All of us want to use our talents and make a difference in the lives of others. Sometimes ‘others’ are family or neighbors, sometimes ‘others’ extend to our community or even around the world. In my family’s faith tradition, “neighbor” meant any person.
Personal family health crises heightened my awareness for health insurance. Growing two entrepreneurial businesses I was also well aware of the cost. In the first business, starting in the 70’s we added insurance as we grew. In the second, I took a risk: I was over 50 and needed to cover the young employees, excluding myself, so the company could afford it.
When the ACA passed, I had time, and valued health insurance—having retired at age 67. Becoming a full-time volunteer with Tennessee Health Care Campaign and ACA gave me a gift to participate in a life-changing movement that could use my computer/internet, teaching and organizing skills to make a difference. We developed statewide collaborations, recruiting and training volunteers to understand the new online ACA application, even imagining new web-enabled tools. And, as we reached New Americans, minorities and young “Invincibles”, we listened and empowered new enrollees to share their excitement, encouraging friends to seek local help and enroll.

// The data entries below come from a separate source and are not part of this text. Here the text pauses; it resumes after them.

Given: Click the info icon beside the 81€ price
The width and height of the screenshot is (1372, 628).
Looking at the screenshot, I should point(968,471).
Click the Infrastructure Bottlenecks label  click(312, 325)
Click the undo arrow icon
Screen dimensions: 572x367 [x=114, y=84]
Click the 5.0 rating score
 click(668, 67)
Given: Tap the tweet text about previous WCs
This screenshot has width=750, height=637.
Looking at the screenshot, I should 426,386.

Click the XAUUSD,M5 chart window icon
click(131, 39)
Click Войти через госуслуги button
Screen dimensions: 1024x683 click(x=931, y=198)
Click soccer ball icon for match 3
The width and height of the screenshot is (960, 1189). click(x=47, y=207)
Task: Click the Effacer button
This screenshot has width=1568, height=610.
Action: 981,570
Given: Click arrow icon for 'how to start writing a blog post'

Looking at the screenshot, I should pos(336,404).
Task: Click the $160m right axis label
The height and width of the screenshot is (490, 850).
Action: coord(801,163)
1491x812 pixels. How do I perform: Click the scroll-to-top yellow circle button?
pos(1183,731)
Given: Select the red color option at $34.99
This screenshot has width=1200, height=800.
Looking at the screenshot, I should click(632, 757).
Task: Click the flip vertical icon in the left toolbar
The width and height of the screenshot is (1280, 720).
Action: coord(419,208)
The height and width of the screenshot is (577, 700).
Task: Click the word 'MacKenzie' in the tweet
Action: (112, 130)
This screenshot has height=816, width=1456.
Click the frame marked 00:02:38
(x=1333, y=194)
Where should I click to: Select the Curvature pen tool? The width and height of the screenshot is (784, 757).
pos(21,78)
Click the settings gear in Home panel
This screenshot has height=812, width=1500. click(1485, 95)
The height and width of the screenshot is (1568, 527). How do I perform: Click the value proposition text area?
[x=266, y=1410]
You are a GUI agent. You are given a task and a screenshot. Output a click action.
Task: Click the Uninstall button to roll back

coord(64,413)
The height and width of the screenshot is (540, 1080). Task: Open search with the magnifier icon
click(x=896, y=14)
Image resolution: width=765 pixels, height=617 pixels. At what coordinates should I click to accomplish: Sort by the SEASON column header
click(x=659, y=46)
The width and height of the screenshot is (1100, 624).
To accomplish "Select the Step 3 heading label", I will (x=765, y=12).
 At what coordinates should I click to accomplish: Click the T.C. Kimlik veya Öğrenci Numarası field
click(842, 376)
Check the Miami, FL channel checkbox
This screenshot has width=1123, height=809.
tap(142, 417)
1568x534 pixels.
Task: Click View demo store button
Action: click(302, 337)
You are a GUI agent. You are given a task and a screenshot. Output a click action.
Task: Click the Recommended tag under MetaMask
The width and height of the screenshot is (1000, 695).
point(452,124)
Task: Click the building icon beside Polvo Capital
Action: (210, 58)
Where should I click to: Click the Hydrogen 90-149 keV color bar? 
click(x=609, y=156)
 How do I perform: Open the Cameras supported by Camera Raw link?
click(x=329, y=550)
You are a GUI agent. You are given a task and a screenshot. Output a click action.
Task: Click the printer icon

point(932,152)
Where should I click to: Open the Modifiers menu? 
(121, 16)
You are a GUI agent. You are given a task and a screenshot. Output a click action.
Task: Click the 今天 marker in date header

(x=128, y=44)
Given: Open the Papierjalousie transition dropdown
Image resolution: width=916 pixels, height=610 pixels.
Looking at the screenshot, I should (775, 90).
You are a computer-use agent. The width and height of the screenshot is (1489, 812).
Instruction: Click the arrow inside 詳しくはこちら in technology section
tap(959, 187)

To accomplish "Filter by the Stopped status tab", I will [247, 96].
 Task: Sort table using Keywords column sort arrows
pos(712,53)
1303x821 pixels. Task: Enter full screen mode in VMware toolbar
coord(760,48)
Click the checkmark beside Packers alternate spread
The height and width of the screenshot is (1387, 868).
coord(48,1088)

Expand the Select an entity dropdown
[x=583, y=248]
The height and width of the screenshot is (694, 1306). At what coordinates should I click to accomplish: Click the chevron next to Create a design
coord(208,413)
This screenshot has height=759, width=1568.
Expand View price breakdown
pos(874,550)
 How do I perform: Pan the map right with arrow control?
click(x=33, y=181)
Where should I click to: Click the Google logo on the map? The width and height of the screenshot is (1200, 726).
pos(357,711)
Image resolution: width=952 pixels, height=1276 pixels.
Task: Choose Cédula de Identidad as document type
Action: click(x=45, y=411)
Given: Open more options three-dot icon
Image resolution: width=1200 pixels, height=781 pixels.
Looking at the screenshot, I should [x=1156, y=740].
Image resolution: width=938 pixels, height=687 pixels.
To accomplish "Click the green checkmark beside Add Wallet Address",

While enrolling people, we heard stories of life-saving physicals discovering unknown illness, women escaping domestic abuse needing to find insurance, individuals with two part-time jobs who never could afford insurance, pre-existing condition folks who couldn’t get coverage. The ACA is a gift to all of us.
Jackie Shrago is a full-time Volunteer with the Tennessee Health Care Campaign.
The passage of the Affordable Care Act six years ago was the high point of my career as an advocate for low-income people. I didn’t know then that the best was yet to come. With the rest of the health team at the Center on Budget and Policy Priorities, I’ve had the opportunity to help support thousands of enrollment assisters who are working with families across the country to make a real difference in how health reform works.
The health reform law is complicated. It provides financial help for health coverage through a tax credit, and it made changes in longstanding rules used to determine Medicaid eligibility. In 2013, after receiving many questions about how coverage and the tax credit would work, we decided to conduct a webinar on how to calculate a premium tax credit. The response was so overwhelming that we repeated it a second time. Our single webinar grew into an ongoing series, as well as support and materials for enrollment assisters and the volunteer tax preparation community dealing with health reform’s tax provisions.
But it isn’t just the training. Through our relationships with assisters, we have learned about policy issues and the barriers families face, and as a result, we’ve developed and recommended workable solutions to HHS and other agencies. I am proud of the effective partnerships we have established with those working throughout the country and here in D.C. to realize the promise of health reform.
Judith Solomon is a vice president for health policy at the Center on Budget and Policy Priorities in Washington, DC.